If $$w=u^{2}-u \tan v, u=x$$, and $$v=\pi x$$, find $$\left.\frac{d w}{d x}\right|_{x=1 / 4}$$

Answer

**step1 Understand the Chain Rule for Multivariable Functions**

When a quantity 'w' depends on other quantities 'u' and 'v', and 'u' and 'v' themselves depend on a third quantity 'x', we can find the rate of change of 'w' with respect to 'x' using the chain rule. This rule combines how 'w' changes with 'u', how 'w' changes with 'v', and how 'u' and 'v' change with 'x'.

$$\frac{dw}{dx} = \frac{\partial w}{\partial u} \cdot \frac{du}{dx} + \frac{\partial w}{\partial v} \cdot \frac{dv}{dx}$$

**step2 Differentiate w with Respect to u**

We need to find how 'w' changes when only 'u' changes, treating 'v' as a constant. This is called a partial derivative. Given $$w = u^2 - u \tan v$$.

$$\frac{\partial w}{\partial u} = \frac{\partial}{\partial u}(u^2) - \frac{\partial}{\partial u}(u \tan v)$$

$$\frac{\partial w}{\partial u} = 2u - \tan v$$

**step3 Differentiate w with Respect to v**

Next, we find how 'w' changes when only 'v' changes, treating 'u' as a constant. Given $$w = u^2 - u \tan v$$. Remember that the derivative of $$\tan v$$ with respect to 'v' is $$\sec^2 v$$.
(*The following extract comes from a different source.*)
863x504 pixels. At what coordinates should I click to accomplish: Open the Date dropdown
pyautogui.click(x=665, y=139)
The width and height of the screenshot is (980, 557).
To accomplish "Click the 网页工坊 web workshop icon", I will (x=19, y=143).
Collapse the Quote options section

$$\frac{\partial w}{\partial v} = \frac{\partial}{\partial v}(u^2) - \frac{\partial}{\partial v}(u \tan v)$$

$$\frac{\partial w}{\partial v} = 0 - u \sec^2 v$$

$$\frac{\partial w}{\partial v} = -u \sec^2 v$$

**step4 Differentiate u with Respect to x**

Now we find how 'u' changes with 'x'. Given $$u = x$$.
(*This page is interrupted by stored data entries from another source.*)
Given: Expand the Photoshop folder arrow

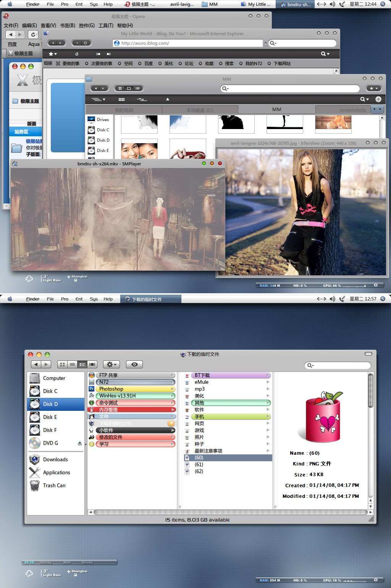Looking at the screenshot, I should (x=173, y=389).
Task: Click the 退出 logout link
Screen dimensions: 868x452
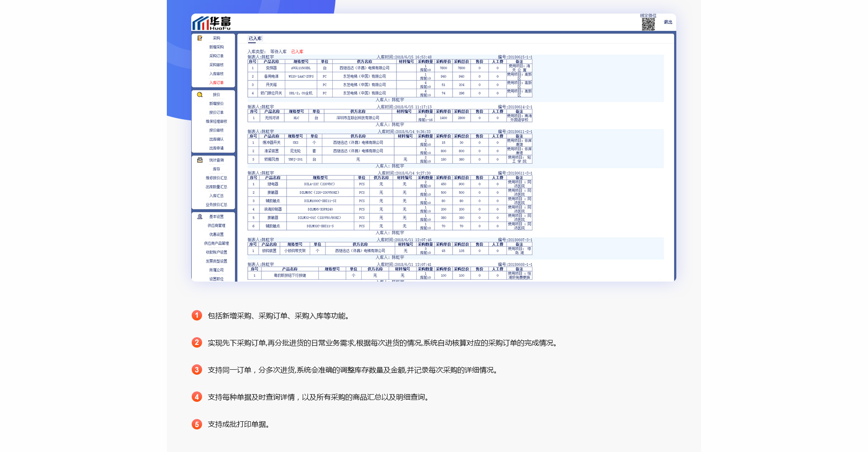Action: click(668, 22)
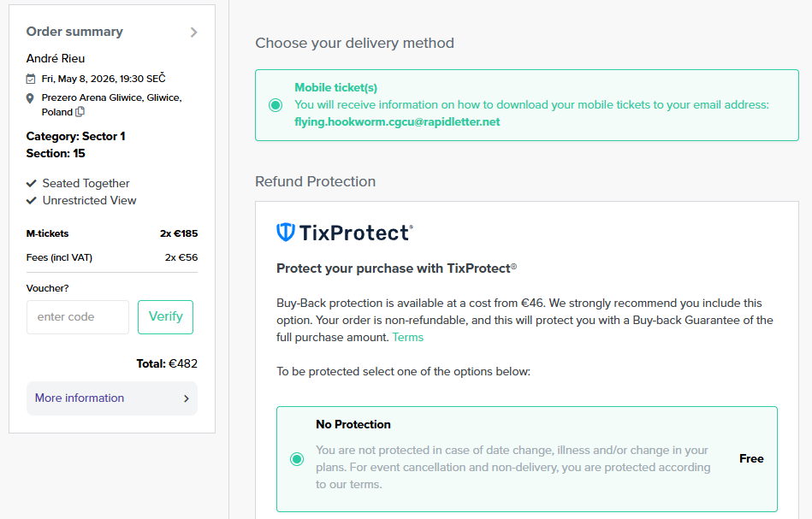Open the More information chevron arrow
812x519 pixels.
click(187, 398)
$$\frac{du}{dx} = \frac{d}{dx}(x)$$

$$\frac{du}{dx} = 1$$

**step5 Differentiate v with Respect to x**

Similarly, we find how 'v' changes with 'x'. Given $$v = \pi x$$.
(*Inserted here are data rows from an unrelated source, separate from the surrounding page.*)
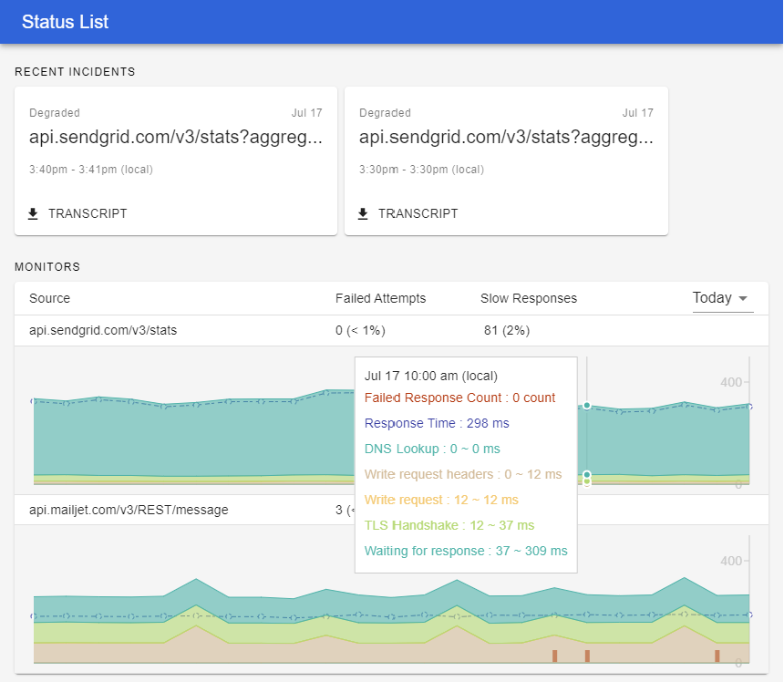Click the first orange failure bar in mailjet chart
Image resolution: width=784 pixels, height=682 pixels.
tap(554, 656)
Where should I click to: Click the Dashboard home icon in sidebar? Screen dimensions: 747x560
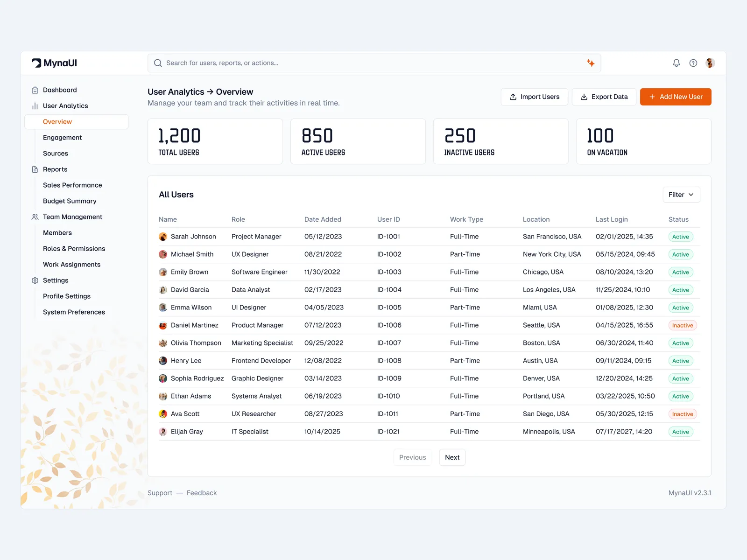click(x=35, y=90)
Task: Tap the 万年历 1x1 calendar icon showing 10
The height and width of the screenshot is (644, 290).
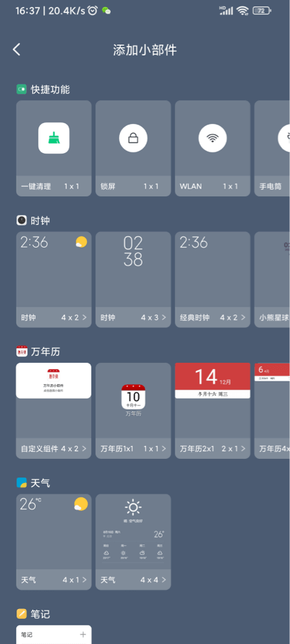Action: [133, 396]
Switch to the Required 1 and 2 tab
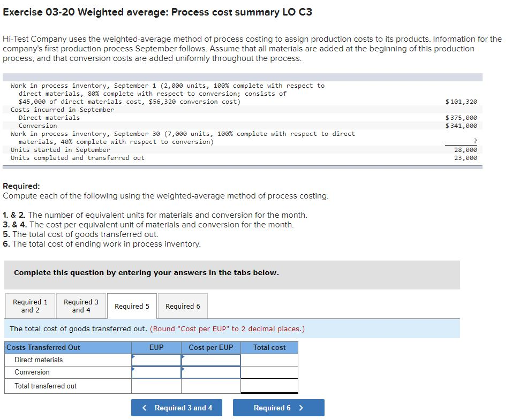Image resolution: width=512 pixels, height=420 pixels. [29, 306]
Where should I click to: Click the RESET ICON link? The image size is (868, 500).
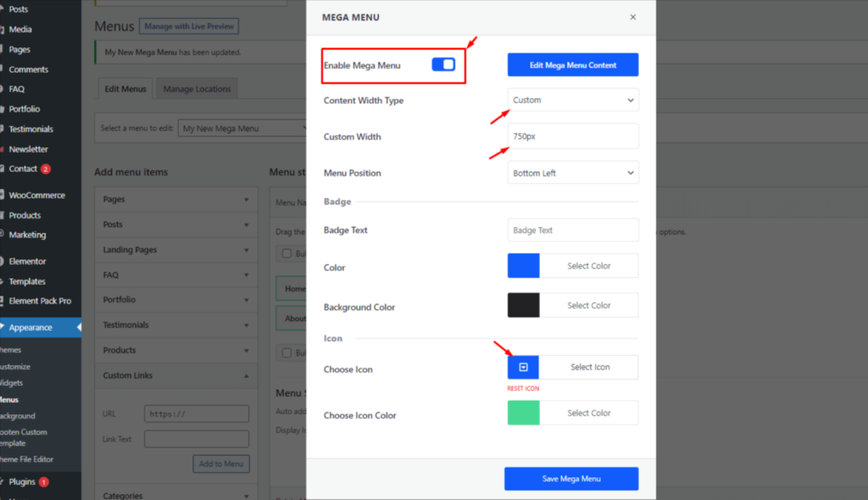click(x=523, y=388)
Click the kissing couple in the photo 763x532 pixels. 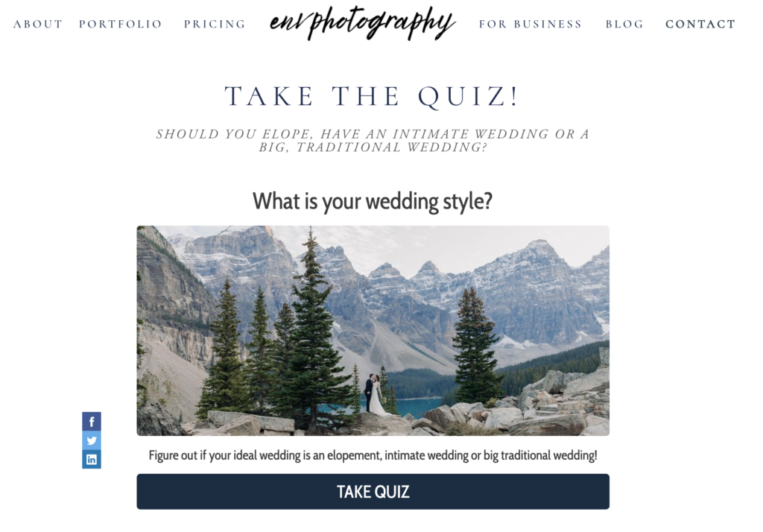pos(374,394)

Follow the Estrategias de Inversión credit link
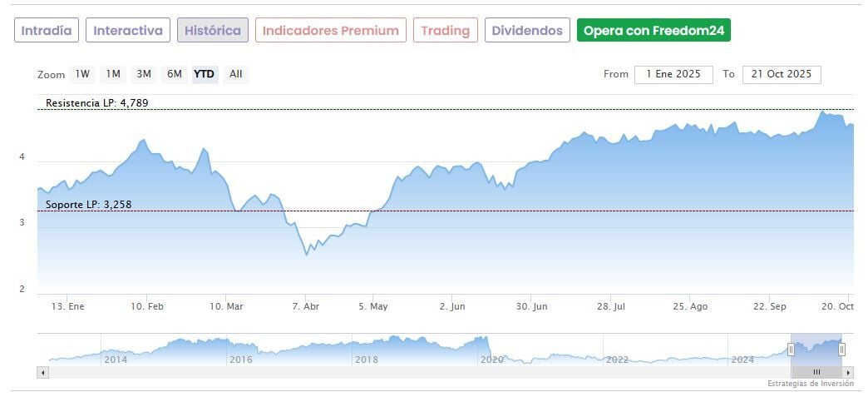810,384
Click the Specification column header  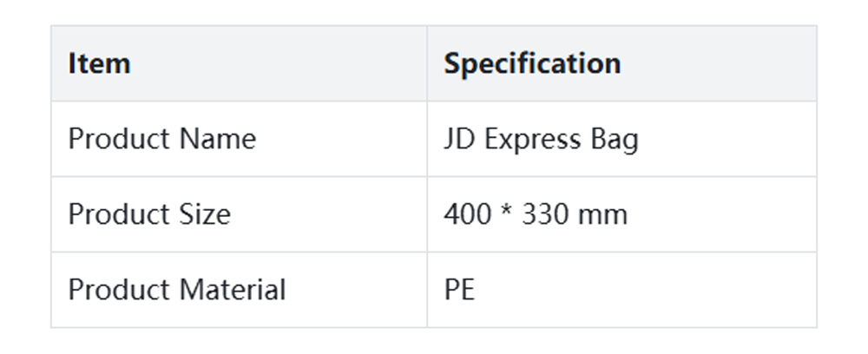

$$\frac{dv}{dx} = \frac{d}{dx}(\pi x)$$

$$\frac{dv}{dx} = \pi$$

**step6 Apply the Chain Rule Formula**

Substitute the derivatives found in the previous steps into the chain rule formula:

$$\frac{dw}{dx} = \left(2u - \tan v\right) \cdot (1) + \left(-u \sec^2 v\right) \cdot (\pi)$$

$$\frac{dw}{dx} = 2u - \tan v - \pi u \sec^2 v$$

**step7 Substitute u and v in Terms of x**

To get the derivative solely in terms of 'x', replace 'u' with 'x' and 'v' with '$$\pi x$$' in the expression for $$\frac{dw}{dx}$$.

$$\frac{dw}{dx} = 2x - \tan(\pi x) - \pi x \sec^2(\pi x)$$

**step8 Evaluate the Derivative at the Given Point**

Finally, substitute $$x = 1/4$$ into the derivative expression to find its value at that specific point. Recall that $$\pi/4$$ radians is equal to 45 degrees, so $$\tan(\pi/4) = 1$$ and $$\cos(\pi/4) = \frac{\sqrt{2}}{2}$$. Therefore, $$\sec(\pi/4) = \frac{1}{\cos(\pi/4)} = \frac{1}{\sqrt{2}/2} = \sqrt{2}$$, and $$\sec^2(\pi/4) = (\sqrt{2})^2 = 2$$.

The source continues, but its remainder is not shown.